中国は、この問いに対するユニークな自然実験の場を提供している。2016年から2020年にかけて、中国は段階的な所有権改革を実施した。まず四川省でパイロット運用が行われ、その後2020年10月に全国へと拡大された。このスキームでは、40の大学および研究所に対し、職務に関連する発明について、科学者へ所有権のシェアまたは長期的な使用権(最低10年間)を割り当てることを指定した。この改革の目的は、中国の大学における「特許は多いが商業化が進まない」というパラドックスに対処するため、個人のインセンティブを市場の成果と一致させることにあった。
手法とデータ 本研究は、指定による「意図した治療(intention-to-treat)」の効果を評価するために、差の差分析(DiD)デザインを採用している。
データソース: 著者らは、中国国家知識産権局(CNIPA)による1985年から2025年11月までの全期間の中国特許出願データを活用している。

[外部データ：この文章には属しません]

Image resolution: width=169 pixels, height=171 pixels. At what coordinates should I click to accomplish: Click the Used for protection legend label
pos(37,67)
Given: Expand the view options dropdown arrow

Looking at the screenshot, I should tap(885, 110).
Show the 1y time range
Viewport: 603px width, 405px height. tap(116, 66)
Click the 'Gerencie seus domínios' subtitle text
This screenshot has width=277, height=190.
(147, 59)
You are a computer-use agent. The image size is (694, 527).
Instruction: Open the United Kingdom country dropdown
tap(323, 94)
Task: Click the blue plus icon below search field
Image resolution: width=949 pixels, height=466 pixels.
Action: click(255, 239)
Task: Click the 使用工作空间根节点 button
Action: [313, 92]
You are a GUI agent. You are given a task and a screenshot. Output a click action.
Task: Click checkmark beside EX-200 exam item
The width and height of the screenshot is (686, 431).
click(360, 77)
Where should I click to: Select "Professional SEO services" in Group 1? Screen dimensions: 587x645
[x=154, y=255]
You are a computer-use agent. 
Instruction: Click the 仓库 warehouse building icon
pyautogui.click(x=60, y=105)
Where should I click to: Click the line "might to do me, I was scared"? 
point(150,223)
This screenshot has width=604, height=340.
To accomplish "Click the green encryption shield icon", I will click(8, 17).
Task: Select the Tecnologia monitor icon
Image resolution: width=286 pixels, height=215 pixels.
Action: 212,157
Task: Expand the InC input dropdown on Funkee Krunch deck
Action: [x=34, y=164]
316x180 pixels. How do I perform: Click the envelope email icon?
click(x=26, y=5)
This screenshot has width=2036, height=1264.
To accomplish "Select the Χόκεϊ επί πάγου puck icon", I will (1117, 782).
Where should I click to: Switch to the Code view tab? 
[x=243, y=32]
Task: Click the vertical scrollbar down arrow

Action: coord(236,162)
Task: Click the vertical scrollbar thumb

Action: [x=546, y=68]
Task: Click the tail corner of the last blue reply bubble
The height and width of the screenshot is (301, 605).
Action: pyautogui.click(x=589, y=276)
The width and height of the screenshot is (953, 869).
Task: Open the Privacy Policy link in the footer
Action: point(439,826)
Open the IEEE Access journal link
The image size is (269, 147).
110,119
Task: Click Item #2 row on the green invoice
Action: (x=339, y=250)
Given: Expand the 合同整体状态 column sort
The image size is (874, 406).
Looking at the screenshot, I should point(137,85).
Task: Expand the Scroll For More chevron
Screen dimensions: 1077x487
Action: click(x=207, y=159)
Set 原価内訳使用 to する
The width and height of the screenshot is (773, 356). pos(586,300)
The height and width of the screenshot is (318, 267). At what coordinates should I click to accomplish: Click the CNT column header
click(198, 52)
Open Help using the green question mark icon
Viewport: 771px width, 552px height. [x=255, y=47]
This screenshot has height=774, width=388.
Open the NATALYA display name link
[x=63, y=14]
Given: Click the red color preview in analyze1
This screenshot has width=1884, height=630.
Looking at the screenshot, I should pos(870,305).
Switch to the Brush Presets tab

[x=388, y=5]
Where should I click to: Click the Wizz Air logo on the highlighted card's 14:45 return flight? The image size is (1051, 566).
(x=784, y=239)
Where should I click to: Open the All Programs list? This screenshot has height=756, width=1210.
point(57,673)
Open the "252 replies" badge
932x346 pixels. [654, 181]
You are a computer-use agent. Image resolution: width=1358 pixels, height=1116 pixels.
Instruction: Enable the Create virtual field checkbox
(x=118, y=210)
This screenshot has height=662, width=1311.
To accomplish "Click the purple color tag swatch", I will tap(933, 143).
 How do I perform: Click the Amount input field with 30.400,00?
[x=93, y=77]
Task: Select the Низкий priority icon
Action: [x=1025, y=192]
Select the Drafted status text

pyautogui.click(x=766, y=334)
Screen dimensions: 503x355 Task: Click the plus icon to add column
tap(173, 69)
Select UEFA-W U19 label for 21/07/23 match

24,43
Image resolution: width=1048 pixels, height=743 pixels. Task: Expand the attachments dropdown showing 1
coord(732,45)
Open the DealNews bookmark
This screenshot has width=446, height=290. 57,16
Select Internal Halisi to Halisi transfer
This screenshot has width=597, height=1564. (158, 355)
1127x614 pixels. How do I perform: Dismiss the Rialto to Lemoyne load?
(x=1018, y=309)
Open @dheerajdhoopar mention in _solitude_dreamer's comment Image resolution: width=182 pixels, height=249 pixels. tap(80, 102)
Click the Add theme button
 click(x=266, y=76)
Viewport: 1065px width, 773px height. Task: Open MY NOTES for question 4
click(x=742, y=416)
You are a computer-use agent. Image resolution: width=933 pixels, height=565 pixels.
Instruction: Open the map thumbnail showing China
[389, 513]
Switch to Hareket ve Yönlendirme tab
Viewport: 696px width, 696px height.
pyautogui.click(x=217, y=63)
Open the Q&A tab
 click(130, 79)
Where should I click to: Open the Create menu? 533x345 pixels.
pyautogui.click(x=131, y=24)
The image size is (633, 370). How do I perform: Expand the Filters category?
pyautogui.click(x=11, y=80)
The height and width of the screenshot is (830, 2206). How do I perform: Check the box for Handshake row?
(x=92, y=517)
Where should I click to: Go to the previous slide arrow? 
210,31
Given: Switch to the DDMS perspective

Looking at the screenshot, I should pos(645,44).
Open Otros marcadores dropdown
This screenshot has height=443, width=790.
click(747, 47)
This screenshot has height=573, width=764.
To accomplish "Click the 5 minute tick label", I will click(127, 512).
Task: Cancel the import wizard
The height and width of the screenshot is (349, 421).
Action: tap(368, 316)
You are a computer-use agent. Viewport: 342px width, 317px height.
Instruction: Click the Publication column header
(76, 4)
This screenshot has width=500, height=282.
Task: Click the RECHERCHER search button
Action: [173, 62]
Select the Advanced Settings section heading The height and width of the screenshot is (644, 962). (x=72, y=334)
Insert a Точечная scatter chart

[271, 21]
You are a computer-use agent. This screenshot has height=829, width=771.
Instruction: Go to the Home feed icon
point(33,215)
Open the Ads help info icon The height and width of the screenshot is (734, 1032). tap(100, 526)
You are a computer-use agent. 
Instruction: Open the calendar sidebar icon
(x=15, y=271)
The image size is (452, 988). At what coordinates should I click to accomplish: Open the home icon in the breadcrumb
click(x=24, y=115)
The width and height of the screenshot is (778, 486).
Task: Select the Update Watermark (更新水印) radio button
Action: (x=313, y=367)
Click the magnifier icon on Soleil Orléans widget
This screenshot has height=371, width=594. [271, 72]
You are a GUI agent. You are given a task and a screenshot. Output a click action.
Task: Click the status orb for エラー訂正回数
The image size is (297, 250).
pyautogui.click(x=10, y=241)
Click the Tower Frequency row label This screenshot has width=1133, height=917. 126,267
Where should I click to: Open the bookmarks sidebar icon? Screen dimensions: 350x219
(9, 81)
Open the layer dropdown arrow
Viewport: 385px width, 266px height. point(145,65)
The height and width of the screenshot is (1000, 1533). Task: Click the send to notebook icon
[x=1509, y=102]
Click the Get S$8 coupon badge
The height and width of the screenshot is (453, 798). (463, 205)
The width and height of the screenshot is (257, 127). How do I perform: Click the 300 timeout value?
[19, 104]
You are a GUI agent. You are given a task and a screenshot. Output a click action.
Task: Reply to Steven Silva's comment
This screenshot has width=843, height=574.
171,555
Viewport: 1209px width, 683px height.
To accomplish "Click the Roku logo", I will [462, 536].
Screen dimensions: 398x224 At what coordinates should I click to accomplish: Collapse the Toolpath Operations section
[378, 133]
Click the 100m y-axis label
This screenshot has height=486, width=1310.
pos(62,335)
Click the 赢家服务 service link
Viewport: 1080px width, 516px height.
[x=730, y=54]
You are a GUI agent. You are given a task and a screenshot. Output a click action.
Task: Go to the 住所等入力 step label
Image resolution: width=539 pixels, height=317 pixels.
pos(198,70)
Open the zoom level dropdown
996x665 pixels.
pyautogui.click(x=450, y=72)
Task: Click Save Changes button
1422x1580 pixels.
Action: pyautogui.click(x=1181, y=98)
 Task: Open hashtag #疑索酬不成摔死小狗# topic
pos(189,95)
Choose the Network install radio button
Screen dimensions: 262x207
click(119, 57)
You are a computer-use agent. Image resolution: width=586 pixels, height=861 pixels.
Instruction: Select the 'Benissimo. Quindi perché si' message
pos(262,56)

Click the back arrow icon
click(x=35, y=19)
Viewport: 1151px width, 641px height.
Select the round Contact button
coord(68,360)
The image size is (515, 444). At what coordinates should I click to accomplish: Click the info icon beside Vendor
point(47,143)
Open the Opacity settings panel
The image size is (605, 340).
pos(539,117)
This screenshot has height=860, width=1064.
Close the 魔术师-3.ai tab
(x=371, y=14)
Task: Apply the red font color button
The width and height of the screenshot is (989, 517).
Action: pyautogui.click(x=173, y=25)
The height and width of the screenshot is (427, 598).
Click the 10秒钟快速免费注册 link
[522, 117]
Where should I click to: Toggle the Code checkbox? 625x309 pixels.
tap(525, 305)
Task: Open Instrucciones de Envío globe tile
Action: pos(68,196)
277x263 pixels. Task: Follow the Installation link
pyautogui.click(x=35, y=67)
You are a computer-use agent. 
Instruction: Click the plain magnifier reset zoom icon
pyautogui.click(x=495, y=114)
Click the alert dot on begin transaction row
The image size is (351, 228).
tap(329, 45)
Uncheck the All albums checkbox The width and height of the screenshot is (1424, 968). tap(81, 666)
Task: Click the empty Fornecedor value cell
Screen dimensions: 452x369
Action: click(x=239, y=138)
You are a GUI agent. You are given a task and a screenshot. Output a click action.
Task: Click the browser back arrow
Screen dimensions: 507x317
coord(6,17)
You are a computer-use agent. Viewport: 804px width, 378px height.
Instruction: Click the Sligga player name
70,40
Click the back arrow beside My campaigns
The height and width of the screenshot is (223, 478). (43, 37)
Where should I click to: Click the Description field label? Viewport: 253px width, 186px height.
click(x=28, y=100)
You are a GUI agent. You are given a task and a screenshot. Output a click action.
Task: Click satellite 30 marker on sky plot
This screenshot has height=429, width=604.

サンプル: メインの仕様における処置群は、2020年10月の全国リストに指定された16の「ダブル・ファーストクラス(双一流)」大学で構成される。これら16校は、タイミングの純粋性を確保するために四川省の初期採用校4校を除外し、さらに指定されたものの「ダブル・ファーストクラス」層に属さない他の9校を除外した後の、36の指定機関から抽出されたものである。対照群は、比較可能な非指定の「ダブル・ファーストクラス」大学88校(当初の90校から、地方政府によるスキームからの汚染の可能性がある2校を除外)で構成される。
アウトカム指標: 著者らは、機関・年レベルで4つのアウトカム・ファミリーを構築している。
特許出力: 総出願件数。
構成: 発明特許(最も審査の集中的なカテゴリー)の割合。
機関間連携: 大学と産業界による共同出願率。
個人の行動(新規指標): 改正前のアカデミックな発明者による企業側での特許出願。これは、サンプル機関に所属する586,317人の発明者の名簿を、950万件の企業提出特許アプリケーションと照合し、学者が企業の特許に登場するタイミングを追跡することを伴う。
識別戦略: 著者らは、機関および出願年による固定効果を用いている。また、イベント・スタディ・デザイン、傾向スコアマッチング、および置換プラセボ・テストを通じて潜在的なバイアスに対処している。極めて重要な点として、この改革は「資格(eligibility)」を付与するものであり、自動的な移転を強制するものではない(開示と合意が必要となる)ため、推定値は特定の権利移転の効果ではなく、政策による「資格付与の効果」を反映している。
主な結果 分析の結果、改革に対する機関と個人の反応には明確な乖離があることが明らかになった。
機関による反応の欠如: 本改革は、機関を通じた大学・産業界間のテクノロジー・トランスファーを加速させることはなかった。指定された大学と企業の共同出願率は、対照群と比較して増加しなかった。データによれば、対照群の平均の2%を超える共同出願の増加は見られなかった。同様に、出願の構成(発明特許 vs 実用新案)にも変化はなかった。
限定的な個人の反応: 本改革は個人の行動に変化をもたらした。指定された16の研究集約型大学において、指定前のアカデミックな発明者による企業側での特許出願率が0.32パーセントポイント上昇した(ベースラインである5.7%に対して約6%の上昇)。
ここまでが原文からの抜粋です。